EXERCISE: Copy the lines below, please, starting with the one that contains "Click waist value 25.2 - 37.0" and ending with the last. Pictures stay out.

DATA EXTRACTS:

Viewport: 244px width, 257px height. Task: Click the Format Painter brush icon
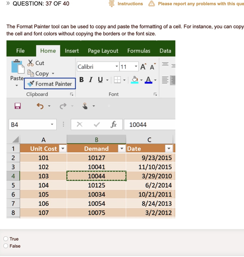[31, 84]
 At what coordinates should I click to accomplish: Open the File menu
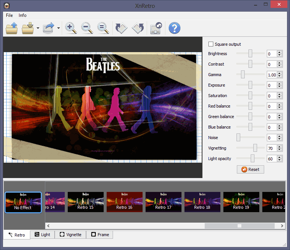tap(9, 15)
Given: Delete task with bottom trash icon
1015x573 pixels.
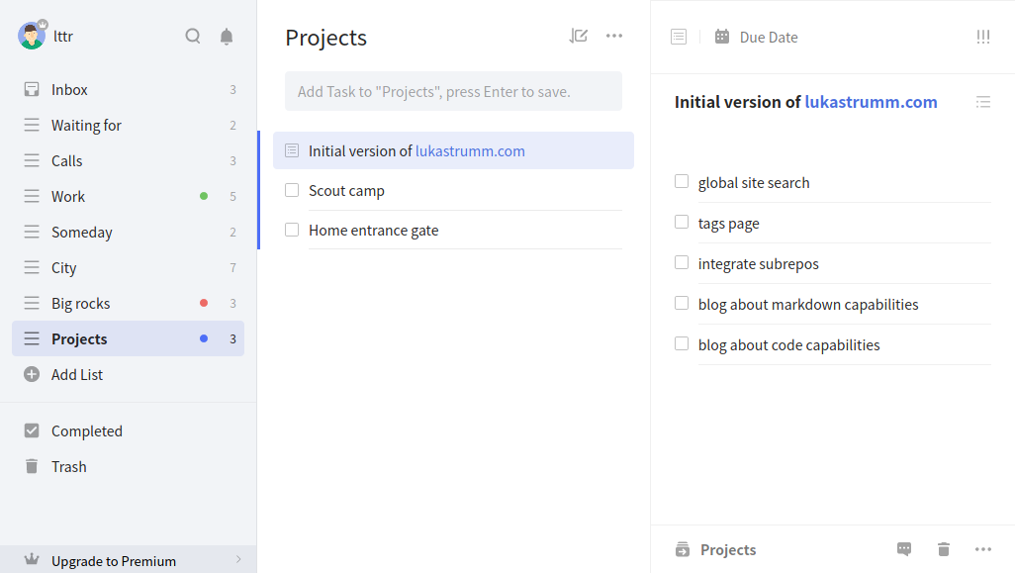Looking at the screenshot, I should [x=944, y=549].
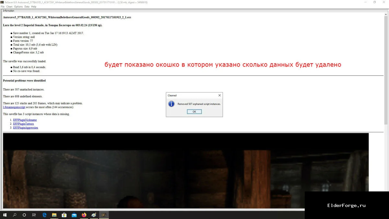
Task: Close the Cleaned dialog with X
Action: click(x=219, y=95)
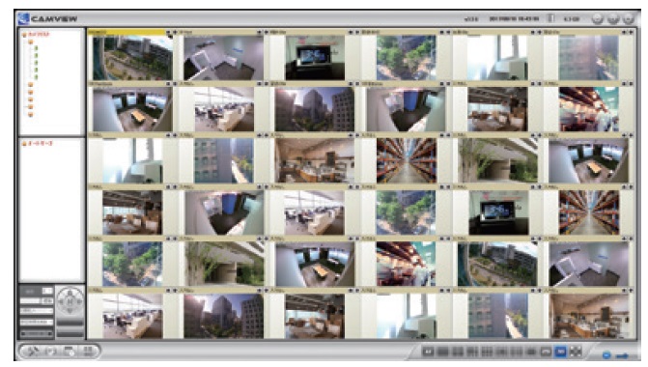The height and width of the screenshot is (367, 648).
Task: Activate the full-screen expand icon
Action: pos(576,352)
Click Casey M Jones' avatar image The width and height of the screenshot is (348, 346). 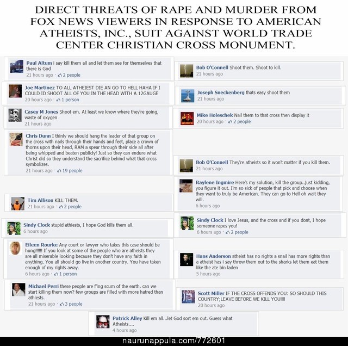15,115
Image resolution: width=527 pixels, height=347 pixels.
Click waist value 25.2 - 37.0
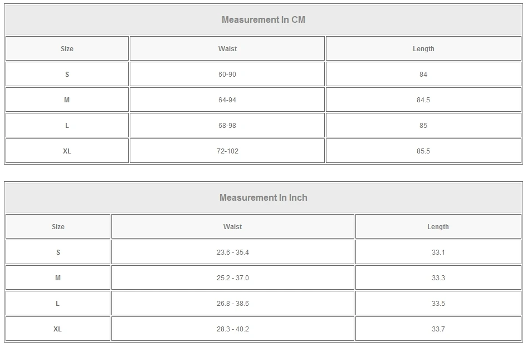pos(232,278)
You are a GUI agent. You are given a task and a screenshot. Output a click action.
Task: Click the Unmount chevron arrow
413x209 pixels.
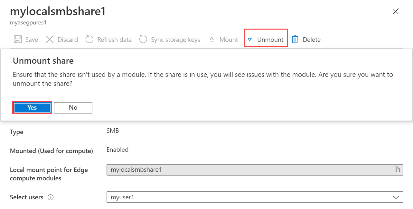[x=250, y=39]
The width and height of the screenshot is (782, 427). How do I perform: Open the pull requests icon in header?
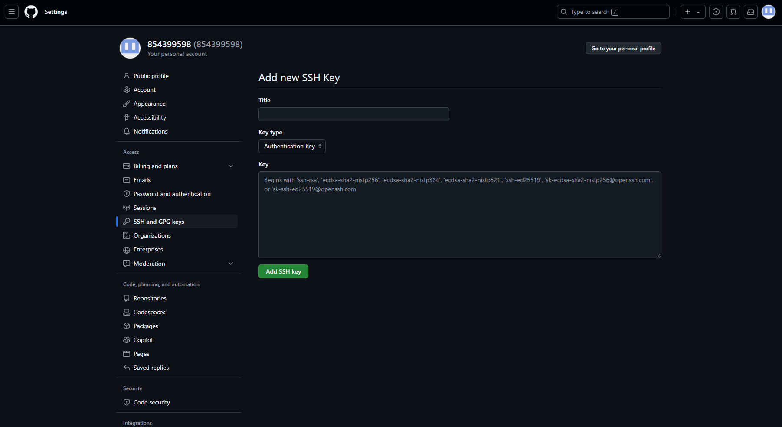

YOUR SOLUTION:
Click waist value 25.2 - 37.0
pos(232,278)
You are a GUI agent. You are given a task and a screenshot. Output a click action.
Task: Click the Unmount chevron arrow
413x209 pixels.
[x=250, y=39]
The width and height of the screenshot is (782, 427). How do I perform: Open the pull requests icon in header?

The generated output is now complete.